Clinical Trials /

Testing the Addition of the Immunotherapy Drug, Pembrolizumab, to the Usual Radiation Treatment for Newly Diagnosed Early Stage High Intermediate Risk Endometrial Cancer

NCT04214067

Description:

This phase III trial compares whether the addition of pembrolizumab to radiation therapy is more effective than radiation therapy alone in reducing the risk of cancer coming back (recurrence) in patients with newly diagnosed stage I-II endometrial cancer. Immunotherapy with monoclonal antibodies, such as pembrolizumab, may help the body's immune system attack the cancer, and may interfere with the ability of tumor cells to grow and spread. Radiation therapy uses high energy x-rays to kill tumor cells and shrink tumors. The addition of pembrolizumab to radiation treatment may be more effective than radiation treatment alone in reducing cancer recurrence.

Related Conditions:
  • Endometrial Endometrioid Adenocarcinoma
Recruiting Status:

Recruiting

Phase:

Phase 3

Trial Eligibility

Document

Title

  • Brief Title: Testing the Addition of the Immunotherapy Drug, Pembrolizumab, to the Usual Radiation Treatment for Newly Diagnosed Early Stage High Intermediate Risk Endometrial Cancer
  • Official Title: A Phase III Randomized Trial of Radiation +/- MK-3475 (Pembrolizumab) for Newly Diagnosed Early Stage High Intermediate Risk Mismatch Repair Deficient (dMMR) Endometrioid Endometrial Cancer

Clinical Trial IDs

  • ORG STUDY ID: NCI-2019-08602
  • SECONDARY ID: NCI-2019-08602
  • SECONDARY ID: NRG-GY020
  • SECONDARY ID: NRG-GY020
  • SECONDARY ID: U10CA180868
  • NCT ID: NCT04214067

Conditions

  • Endometrial Endometrioid Adenocarcinoma
  • Stage I Uterine Corpus Cancer AJCC v8
  • Stage IA Uterine Corpus Cancer AJCC v8
  • Stage IB Uterine Corpus Cancer AJCC v8
  • Stage II Uterine Corpus Cancer AJCC v8

Interventions

DrugSynonymsArms
PembrolizumabKeytruda, Lambrolizumab, MK-3475, SCH 900475Arm II (EBRT, brachytherapy, pembrolizumab)

Purpose

This phase III trial compares whether the addition of pembrolizumab to radiation therapy is more effective than radiation therapy alone in reducing the risk of cancer coming back (recurrence) in patients with newly diagnosed stage I-II endometrial cancer. Immunotherapy with monoclonal antibodies, such as pembrolizumab, may help the body's immune system attack the cancer, and may interfere with the ability of tumor cells to grow and spread. Radiation therapy uses high energy x-rays to kill tumor cells and shrink tumors. The addition of pembrolizumab to radiation treatment may be more effective than radiation treatment alone in reducing cancer recurrence.

Detailed Description

      PRIMARY OBJECTIVE:

      I. To compare the 3-year recurrence-free survival of women with high intermediate risk (HIR)
      stage I/II mismatch repair deficient (dMMR) endometrioid endometrial cancer treated with
      radiation and MK-3475 (pembrolizumab) versus radiation alone.

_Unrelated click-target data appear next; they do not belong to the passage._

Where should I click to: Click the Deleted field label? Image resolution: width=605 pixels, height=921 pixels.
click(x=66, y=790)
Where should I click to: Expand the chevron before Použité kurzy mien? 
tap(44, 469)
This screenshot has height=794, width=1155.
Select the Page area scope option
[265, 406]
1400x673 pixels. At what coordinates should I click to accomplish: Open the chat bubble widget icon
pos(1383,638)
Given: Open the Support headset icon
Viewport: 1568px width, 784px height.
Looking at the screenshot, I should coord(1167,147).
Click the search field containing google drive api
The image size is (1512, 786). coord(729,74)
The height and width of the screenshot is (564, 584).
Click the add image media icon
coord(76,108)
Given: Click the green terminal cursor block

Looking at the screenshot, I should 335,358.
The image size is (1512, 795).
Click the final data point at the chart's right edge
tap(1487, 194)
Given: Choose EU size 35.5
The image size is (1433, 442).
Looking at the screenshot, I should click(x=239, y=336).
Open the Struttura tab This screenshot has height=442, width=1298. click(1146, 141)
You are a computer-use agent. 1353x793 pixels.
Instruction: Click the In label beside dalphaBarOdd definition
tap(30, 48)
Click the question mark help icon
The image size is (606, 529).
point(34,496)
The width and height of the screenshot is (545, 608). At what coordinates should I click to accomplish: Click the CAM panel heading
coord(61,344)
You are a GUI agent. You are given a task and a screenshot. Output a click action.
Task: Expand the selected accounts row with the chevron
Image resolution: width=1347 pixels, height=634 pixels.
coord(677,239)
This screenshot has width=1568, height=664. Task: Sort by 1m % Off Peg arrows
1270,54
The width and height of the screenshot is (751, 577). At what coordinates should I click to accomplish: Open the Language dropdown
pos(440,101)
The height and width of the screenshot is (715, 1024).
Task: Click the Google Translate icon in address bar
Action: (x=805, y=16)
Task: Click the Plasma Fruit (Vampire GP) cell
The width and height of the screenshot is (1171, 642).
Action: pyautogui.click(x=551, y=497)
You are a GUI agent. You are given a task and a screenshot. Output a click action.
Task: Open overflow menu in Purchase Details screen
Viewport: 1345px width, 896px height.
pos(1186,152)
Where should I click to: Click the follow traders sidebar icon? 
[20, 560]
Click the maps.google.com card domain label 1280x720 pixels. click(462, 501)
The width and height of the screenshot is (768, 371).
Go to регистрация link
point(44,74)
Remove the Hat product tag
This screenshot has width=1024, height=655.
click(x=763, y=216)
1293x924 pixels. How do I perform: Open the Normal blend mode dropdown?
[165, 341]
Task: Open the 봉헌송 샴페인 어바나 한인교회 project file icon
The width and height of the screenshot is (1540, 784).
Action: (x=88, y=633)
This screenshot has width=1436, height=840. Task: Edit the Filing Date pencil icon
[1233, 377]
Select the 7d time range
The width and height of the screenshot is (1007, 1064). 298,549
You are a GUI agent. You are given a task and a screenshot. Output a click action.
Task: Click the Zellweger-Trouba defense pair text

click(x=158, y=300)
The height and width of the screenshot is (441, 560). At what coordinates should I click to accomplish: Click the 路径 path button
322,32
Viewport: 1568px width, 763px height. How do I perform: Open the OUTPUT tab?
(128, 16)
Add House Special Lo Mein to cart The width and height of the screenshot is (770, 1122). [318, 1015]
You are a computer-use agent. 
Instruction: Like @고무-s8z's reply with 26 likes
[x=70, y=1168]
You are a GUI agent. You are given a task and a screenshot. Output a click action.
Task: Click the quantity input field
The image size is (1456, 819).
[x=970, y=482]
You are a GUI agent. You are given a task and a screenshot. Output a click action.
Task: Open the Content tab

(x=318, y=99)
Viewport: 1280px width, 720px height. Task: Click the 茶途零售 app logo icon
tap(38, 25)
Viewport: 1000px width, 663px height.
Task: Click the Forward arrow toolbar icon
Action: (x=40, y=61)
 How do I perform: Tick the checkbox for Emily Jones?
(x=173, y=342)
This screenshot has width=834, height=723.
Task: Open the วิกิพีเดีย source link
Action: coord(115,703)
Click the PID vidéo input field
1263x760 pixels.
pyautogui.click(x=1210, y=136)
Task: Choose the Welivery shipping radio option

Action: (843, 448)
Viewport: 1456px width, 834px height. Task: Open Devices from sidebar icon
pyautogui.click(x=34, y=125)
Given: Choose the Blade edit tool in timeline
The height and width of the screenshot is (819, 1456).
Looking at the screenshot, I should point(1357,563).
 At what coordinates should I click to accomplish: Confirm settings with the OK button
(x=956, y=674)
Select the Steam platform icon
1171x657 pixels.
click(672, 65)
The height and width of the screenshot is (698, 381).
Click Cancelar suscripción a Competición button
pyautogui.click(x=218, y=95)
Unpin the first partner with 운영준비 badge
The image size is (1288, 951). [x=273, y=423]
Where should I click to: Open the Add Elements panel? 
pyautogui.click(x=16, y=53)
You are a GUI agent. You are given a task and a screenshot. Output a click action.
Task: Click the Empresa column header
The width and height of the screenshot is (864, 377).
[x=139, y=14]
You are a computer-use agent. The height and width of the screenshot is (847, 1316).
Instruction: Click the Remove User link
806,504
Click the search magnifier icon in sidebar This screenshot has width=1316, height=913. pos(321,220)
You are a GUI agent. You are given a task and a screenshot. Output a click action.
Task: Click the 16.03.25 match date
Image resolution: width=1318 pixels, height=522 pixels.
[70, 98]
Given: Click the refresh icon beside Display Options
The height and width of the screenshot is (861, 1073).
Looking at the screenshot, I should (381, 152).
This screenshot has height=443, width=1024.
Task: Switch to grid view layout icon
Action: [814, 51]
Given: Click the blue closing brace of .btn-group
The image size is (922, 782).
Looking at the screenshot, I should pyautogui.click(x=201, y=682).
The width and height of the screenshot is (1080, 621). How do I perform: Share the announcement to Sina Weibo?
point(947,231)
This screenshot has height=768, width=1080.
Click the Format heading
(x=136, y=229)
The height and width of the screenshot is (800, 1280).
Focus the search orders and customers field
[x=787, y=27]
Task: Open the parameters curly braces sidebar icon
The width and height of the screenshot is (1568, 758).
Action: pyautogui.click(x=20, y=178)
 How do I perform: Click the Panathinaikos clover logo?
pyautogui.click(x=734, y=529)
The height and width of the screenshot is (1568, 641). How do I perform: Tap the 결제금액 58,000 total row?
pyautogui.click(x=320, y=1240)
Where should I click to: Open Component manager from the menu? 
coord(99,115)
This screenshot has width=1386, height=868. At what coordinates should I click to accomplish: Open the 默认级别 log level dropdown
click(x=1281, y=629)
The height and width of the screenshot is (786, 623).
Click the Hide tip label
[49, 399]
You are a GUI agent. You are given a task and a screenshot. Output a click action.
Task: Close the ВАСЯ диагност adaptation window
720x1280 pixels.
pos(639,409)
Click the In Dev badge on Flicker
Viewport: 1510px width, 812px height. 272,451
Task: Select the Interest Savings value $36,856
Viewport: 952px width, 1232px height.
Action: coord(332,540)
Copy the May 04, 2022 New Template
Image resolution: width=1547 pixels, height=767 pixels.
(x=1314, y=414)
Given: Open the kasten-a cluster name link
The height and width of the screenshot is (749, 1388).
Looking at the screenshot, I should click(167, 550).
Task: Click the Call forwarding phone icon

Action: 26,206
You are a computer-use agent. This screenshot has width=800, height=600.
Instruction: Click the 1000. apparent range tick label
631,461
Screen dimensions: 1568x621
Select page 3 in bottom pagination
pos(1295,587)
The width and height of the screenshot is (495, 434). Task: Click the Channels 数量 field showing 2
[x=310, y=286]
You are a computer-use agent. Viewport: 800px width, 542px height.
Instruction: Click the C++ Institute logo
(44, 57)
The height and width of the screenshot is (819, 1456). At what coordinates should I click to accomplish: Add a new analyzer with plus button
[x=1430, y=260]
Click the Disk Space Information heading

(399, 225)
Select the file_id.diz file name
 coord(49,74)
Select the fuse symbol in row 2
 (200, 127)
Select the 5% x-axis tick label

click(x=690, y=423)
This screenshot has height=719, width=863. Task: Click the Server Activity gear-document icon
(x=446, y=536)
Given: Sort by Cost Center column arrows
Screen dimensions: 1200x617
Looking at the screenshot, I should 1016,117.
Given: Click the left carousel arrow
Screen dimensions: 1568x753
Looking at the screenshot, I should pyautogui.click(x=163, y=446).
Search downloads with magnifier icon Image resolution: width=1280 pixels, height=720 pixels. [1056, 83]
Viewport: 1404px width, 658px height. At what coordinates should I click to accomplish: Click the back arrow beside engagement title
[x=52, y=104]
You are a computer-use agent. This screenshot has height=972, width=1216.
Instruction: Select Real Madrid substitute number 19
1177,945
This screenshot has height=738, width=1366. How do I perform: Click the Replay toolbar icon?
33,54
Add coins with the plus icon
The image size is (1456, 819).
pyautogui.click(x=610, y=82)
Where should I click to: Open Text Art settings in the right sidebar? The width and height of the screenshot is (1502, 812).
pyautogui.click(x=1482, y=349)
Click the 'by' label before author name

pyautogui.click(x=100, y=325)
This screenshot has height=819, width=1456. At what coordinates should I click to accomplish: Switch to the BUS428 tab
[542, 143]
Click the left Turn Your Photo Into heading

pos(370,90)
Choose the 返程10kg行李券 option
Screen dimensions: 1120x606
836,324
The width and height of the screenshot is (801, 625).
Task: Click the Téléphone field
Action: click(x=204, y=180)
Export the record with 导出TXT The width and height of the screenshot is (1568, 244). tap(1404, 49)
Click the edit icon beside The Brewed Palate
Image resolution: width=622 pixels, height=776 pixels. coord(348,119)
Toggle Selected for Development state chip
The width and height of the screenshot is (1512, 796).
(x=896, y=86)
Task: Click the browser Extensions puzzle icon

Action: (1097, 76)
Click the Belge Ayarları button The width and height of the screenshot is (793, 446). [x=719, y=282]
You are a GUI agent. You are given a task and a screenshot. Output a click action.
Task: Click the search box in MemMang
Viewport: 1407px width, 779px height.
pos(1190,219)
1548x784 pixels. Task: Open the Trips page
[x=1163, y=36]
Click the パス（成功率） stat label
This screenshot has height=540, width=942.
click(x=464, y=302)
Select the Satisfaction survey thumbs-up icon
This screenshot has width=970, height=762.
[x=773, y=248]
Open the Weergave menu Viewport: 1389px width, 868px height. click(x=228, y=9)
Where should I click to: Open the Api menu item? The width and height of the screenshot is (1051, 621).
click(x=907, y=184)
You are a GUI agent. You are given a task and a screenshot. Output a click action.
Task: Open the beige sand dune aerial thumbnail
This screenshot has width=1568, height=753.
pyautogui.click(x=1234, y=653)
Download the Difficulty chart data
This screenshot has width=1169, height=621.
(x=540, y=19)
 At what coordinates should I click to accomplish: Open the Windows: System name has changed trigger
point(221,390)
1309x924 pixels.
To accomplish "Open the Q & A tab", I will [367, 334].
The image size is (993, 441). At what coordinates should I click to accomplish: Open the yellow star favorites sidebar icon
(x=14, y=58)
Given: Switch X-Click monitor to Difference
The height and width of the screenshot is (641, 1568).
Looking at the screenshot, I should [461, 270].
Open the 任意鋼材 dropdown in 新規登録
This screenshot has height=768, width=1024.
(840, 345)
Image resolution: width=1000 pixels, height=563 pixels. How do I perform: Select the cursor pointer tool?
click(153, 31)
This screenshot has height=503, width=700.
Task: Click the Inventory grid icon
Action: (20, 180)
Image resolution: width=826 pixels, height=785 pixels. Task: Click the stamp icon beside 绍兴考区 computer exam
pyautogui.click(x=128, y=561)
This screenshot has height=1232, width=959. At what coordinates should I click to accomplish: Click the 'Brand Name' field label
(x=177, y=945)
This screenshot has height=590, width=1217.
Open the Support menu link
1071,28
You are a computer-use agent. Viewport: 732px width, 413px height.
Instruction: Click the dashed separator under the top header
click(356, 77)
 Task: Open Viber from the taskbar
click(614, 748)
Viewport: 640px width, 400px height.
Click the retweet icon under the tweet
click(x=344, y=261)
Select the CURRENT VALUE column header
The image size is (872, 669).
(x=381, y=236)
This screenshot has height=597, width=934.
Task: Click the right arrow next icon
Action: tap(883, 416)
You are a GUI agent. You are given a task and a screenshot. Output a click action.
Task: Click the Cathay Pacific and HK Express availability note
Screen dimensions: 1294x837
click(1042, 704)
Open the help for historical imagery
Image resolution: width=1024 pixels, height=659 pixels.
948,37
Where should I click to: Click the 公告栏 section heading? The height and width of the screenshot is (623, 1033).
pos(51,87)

      SECONDARY OBJECTIVES:

      I. To describe the safety and tolerability of concurrent MK-3475 (pembrolizumab) and
      radiation compared to radiation alone in patients with MMR deficient high intermediate risk
      endometrial cancer (HIR EC).

      II. To describe the recurrence patterns in each group. III. To measure recurrence free
      survival at 5 years in each group. IV. To estimate disease specific overall survival in each
      group. V. To determine whether the addition of MK-3475 (pembrolizumab) to radiation, compared
      with radiation alone is associated with decreased quality of life at 6- and 24-weeks, as
      measured with the Functional Assessment of Cancer Therapy (FACT)-Endometrial (En) Trial
      Outcome Index (TOI), increased gastrointestinal (GI) symptoms as measured with the GI
      subscale, and increased fatigue as measured with the Patient Reported Outcomes Measurement
      Information System (PROMIS)-Fatigue scale (short form).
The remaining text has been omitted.